■ Assignment
Write out exactly the lines of the entries below from the one holding "Toggle the Hex" to the one holding "You are a computer-use agent. Image", inclusive, and leave out all other lines.

■ Pixel coordinate grounding data
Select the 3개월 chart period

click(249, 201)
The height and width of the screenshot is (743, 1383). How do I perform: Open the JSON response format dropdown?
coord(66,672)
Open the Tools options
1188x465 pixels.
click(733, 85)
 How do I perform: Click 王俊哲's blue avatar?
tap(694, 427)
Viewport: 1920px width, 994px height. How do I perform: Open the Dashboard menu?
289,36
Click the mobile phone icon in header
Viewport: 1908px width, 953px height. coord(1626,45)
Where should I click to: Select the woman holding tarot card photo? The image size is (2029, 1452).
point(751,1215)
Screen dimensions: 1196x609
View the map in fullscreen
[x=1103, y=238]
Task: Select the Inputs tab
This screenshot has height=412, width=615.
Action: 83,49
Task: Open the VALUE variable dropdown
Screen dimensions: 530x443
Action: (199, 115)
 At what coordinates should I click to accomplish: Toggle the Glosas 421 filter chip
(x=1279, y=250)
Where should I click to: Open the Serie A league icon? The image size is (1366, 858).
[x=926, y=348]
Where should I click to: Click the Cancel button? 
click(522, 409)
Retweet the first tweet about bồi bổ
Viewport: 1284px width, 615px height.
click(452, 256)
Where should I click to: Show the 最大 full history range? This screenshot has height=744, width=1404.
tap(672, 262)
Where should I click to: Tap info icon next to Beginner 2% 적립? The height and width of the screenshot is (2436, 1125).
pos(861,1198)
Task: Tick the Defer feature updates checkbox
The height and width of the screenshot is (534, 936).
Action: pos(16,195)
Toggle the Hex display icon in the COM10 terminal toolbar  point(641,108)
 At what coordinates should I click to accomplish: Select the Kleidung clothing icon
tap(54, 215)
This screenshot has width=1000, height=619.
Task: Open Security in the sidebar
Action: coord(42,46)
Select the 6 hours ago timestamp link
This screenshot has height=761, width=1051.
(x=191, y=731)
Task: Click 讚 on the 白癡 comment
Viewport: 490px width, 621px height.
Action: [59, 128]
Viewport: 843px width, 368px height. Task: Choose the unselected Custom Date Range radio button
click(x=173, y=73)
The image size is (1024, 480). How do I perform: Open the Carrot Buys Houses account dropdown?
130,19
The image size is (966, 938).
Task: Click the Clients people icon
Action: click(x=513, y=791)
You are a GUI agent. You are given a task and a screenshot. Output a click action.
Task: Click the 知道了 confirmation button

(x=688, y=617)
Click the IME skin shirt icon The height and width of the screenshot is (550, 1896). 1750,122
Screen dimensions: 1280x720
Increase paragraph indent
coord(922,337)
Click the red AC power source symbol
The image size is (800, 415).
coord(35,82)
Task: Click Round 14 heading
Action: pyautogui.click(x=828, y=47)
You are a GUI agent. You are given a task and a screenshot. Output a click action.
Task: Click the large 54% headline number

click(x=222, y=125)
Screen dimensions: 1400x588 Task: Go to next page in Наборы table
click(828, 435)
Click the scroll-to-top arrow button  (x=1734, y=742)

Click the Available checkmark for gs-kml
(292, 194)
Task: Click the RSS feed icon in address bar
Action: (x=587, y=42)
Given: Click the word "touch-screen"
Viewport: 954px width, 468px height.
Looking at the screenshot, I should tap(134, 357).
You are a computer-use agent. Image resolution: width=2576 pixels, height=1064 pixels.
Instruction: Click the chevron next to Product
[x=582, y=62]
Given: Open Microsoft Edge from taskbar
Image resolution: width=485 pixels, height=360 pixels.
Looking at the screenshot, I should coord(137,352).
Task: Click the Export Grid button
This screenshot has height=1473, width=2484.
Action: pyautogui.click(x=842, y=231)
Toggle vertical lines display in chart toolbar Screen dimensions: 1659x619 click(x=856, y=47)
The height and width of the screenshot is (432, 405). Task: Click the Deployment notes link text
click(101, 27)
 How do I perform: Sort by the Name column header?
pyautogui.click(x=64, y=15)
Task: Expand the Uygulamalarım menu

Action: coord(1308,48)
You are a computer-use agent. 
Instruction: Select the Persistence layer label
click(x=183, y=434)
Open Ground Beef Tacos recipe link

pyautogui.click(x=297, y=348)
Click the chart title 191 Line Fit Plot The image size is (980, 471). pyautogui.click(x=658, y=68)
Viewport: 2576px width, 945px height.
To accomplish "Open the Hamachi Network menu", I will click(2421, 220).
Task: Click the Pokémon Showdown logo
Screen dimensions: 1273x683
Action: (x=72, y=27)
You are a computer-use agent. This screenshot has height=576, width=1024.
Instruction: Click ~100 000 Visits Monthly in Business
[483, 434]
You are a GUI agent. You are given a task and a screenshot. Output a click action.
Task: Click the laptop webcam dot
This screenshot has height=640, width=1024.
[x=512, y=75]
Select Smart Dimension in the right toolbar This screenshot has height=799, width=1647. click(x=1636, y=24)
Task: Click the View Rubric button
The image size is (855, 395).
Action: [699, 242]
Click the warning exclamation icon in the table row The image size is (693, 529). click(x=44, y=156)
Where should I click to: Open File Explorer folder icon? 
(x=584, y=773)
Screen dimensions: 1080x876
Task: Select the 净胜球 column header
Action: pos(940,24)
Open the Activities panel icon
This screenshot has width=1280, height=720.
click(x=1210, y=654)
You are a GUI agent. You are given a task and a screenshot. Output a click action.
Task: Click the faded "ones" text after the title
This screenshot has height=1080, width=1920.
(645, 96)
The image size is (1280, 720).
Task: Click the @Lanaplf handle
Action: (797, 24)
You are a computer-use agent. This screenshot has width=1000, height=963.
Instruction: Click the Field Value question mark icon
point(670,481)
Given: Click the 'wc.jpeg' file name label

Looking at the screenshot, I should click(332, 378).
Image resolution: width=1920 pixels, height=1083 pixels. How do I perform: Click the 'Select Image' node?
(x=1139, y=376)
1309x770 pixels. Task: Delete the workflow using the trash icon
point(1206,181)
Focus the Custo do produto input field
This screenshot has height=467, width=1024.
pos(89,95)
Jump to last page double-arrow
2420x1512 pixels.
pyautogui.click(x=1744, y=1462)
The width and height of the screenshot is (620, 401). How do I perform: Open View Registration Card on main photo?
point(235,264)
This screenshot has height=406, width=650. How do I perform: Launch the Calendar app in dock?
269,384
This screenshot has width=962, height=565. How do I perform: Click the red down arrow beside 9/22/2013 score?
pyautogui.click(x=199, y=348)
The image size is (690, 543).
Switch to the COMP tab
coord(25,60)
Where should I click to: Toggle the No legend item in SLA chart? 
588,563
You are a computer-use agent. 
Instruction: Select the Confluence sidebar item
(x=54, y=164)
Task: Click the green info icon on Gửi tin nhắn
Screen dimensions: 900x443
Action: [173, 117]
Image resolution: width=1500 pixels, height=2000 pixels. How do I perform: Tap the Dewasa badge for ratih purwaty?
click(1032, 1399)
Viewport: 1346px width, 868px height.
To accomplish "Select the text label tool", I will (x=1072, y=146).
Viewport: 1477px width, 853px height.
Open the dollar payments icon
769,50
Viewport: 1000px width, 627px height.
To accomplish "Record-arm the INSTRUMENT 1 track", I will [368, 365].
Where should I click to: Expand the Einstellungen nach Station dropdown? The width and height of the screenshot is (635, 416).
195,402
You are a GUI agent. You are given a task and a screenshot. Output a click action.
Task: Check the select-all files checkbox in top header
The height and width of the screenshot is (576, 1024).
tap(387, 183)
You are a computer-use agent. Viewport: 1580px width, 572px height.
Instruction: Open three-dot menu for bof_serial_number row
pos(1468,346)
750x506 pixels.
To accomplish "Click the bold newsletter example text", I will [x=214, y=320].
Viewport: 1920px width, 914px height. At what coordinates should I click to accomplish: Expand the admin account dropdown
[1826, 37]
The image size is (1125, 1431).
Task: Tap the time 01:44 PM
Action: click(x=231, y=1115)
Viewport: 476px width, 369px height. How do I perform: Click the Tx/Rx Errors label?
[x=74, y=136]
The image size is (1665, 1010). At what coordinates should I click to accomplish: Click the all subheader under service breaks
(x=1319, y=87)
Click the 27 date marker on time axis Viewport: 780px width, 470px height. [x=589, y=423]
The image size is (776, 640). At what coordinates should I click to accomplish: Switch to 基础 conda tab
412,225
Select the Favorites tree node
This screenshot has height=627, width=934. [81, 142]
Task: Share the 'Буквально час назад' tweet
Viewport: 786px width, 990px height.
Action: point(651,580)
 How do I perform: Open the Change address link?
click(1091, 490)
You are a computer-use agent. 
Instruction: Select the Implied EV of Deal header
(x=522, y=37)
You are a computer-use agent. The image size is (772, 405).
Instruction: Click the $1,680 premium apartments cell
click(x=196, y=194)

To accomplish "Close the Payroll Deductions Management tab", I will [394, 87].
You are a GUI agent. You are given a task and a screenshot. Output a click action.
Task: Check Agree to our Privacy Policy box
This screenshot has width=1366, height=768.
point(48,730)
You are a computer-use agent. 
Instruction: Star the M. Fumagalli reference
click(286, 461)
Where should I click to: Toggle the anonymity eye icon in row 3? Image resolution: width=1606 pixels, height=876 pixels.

■ Your response
Toggle the Hex display icon in the COM10 terminal toolbar  point(641,108)
 At what coordinates should I click to accomplish: Select the Kleidung clothing icon
tap(54, 215)
This screenshot has width=1000, height=619.
Task: Open Security in the sidebar
Action: coord(42,46)
Select the 6 hours ago timestamp link
This screenshot has height=761, width=1051.
(x=191, y=731)
Task: Click 讚 on the 白癡 comment
Viewport: 490px width, 621px height.
Action: [59, 128]
Viewport: 843px width, 368px height. Task: Choose the unselected Custom Date Range radio button
click(x=173, y=73)
The image size is (1024, 480). How do I perform: Open the Carrot Buys Houses account dropdown?
130,19
The image size is (966, 938).
Task: Click the Clients people icon
Action: click(x=513, y=791)
You are a GUI agent. You are given a task and a screenshot. Output a click action.
Task: Click the 知道了 confirmation button

(x=688, y=617)
Click the IME skin shirt icon The height and width of the screenshot is (550, 1896). 1750,122
Screen dimensions: 1280x720
Increase paragraph indent
coord(922,337)
Click the red AC power source symbol
The image size is (800, 415).
coord(35,82)
Task: Click Round 14 heading
Action: pyautogui.click(x=828, y=47)
You are a GUI agent. You are given a task and a screenshot. Output a click action.
Task: Click the large 54% headline number

click(x=222, y=125)
Screen dimensions: 1400x588 Task: Go to next page in Наборы table
click(828, 435)
Click the scroll-to-top arrow button  (x=1734, y=742)

Click the Available checkmark for gs-kml
(292, 194)
Task: Click the RSS feed icon in address bar
Action: (x=587, y=42)
Given: Click the word "touch-screen"
Viewport: 954px width, 468px height.
Looking at the screenshot, I should tap(134, 357).
You are a computer-use agent. Image resolution: width=2576 pixels, height=1064 pixels.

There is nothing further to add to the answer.